Read Been in the Storm So Long Online

Authors: Leon F. Litwack

Been in the Storm So Long (111 page)

Not many of the freedmen in the black conventions initially assumed leadership roles. More often, the ministers, as the most educated and articulate members, effectively controlled the proceedings by displaying their oratorical talents and their political knowledge and, if necessary, by manipulating the finer points of parliamentary procedure with which most of the delegates were unfamiliar. But even if many of the ex-slaves “sat mute on the benches,” as one observer described them, the delegates who most underscored the remarkable character of these conventions were those who came dressed in the cheapest homespun clothes, who could neither read nor write, whose faces and bodies still bore the marks of their recent bondage, and who spoke a language, said one reporter, “that no northern white man can understand.” The only comparable assemblages in their experience had been for religious purposes, and if they spoke at all during the proceedings they might on occasion approximate in their gestures,
shouts, and singsong oratory the rural prayer meetings they knew so intimately.
11

When the ex-slave delegates pressed their grievances before the conventions, they lacked the style, the propensity for intellectual abstractions, and the ability to embellish their points with literary and biblical references that characterized, sometimes all too ostentatiously, their ministerial colleagues. But they spoke from their own individual experiences. “My dear brothers,” one of them declared, “I don’t place myself in this honorable convention as a Henry Clay or a Webster, fur I know I kin not do it, nor to speak afore you.
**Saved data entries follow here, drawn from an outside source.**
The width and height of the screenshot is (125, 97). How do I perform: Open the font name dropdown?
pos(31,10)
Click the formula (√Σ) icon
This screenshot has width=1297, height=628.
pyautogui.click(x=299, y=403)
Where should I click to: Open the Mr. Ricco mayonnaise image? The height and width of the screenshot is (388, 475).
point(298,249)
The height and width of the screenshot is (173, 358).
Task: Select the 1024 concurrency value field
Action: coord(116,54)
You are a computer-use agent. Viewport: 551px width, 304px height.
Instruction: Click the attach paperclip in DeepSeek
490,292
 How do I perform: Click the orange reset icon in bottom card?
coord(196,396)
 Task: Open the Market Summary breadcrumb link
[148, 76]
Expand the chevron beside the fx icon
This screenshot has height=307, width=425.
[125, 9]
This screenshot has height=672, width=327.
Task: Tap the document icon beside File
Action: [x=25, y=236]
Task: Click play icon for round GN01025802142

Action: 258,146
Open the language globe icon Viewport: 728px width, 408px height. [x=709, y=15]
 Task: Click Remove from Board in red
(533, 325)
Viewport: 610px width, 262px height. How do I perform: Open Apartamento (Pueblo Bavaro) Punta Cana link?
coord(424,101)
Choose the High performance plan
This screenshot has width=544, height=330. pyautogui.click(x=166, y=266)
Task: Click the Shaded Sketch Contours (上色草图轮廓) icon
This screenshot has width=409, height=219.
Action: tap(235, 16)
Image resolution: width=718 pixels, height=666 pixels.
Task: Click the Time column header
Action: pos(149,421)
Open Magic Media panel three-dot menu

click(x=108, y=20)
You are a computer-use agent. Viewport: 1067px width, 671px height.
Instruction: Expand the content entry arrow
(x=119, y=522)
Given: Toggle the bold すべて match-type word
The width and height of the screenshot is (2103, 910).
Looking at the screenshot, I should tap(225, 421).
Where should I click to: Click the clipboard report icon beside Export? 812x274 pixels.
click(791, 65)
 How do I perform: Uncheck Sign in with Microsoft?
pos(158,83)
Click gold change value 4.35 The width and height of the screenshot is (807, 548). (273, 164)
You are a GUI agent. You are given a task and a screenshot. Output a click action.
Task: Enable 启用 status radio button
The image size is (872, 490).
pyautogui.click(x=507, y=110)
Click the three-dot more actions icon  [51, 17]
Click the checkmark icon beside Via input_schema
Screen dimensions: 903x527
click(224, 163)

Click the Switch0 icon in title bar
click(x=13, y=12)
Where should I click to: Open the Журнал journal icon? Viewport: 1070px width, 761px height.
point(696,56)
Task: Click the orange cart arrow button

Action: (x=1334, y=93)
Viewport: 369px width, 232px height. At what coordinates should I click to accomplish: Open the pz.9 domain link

I know I’s a poor, destituted, onlarnt don’t-know-A-from-B. I’s been rocked in a hard cradle, from my youth up to the present age.” Occasionally, they would rise to familiarize the delegates with conditions in their respective counties; some of them lost their patience altogether and scolded their more experienced colleagues for wasting precious time in parliamentary wrangling and trivialities and urged them to get on with the more pressing issues of freedom from economic oppression and the two-faced judicial system—issues that they confronted in their daily lives. Whatever their limitations in education and vocabulary, they often projected a wisdom that few of the wordy ministers and northern-educated delegates could surpass. “There is an eloquence in experience,” one black reporter wrote after hearing an ex-slave relate the problems his people confronted, “which can never be had elsewhere; no, not even by the most polished culture of the schools.” And if the white newspapers chose to dwell upon the ungrammatical utterances and plantation speech of some delegates, and mock their pretensions to oratory, several of the more literate blacks who were present saw no reason to be embarrassed. “I hope the reporters will take me down as saying ‘dis,’ ‘dat,’ ‘de oder,’ and the ‘deformities of de constitution,’ ” James D. Lynch told the State Convention of the Colored People of Tennessee. “I know more of syntax than all of them put together.” Nor would he tolerate the demeaning ways in which whites addressed black people, both the ex-slaves and the freeborn, outside the convention hall. “A white man said to me this morning, ‘Well, Uncle, how are you getting along?’ I was glad to know that I had a white nephew.”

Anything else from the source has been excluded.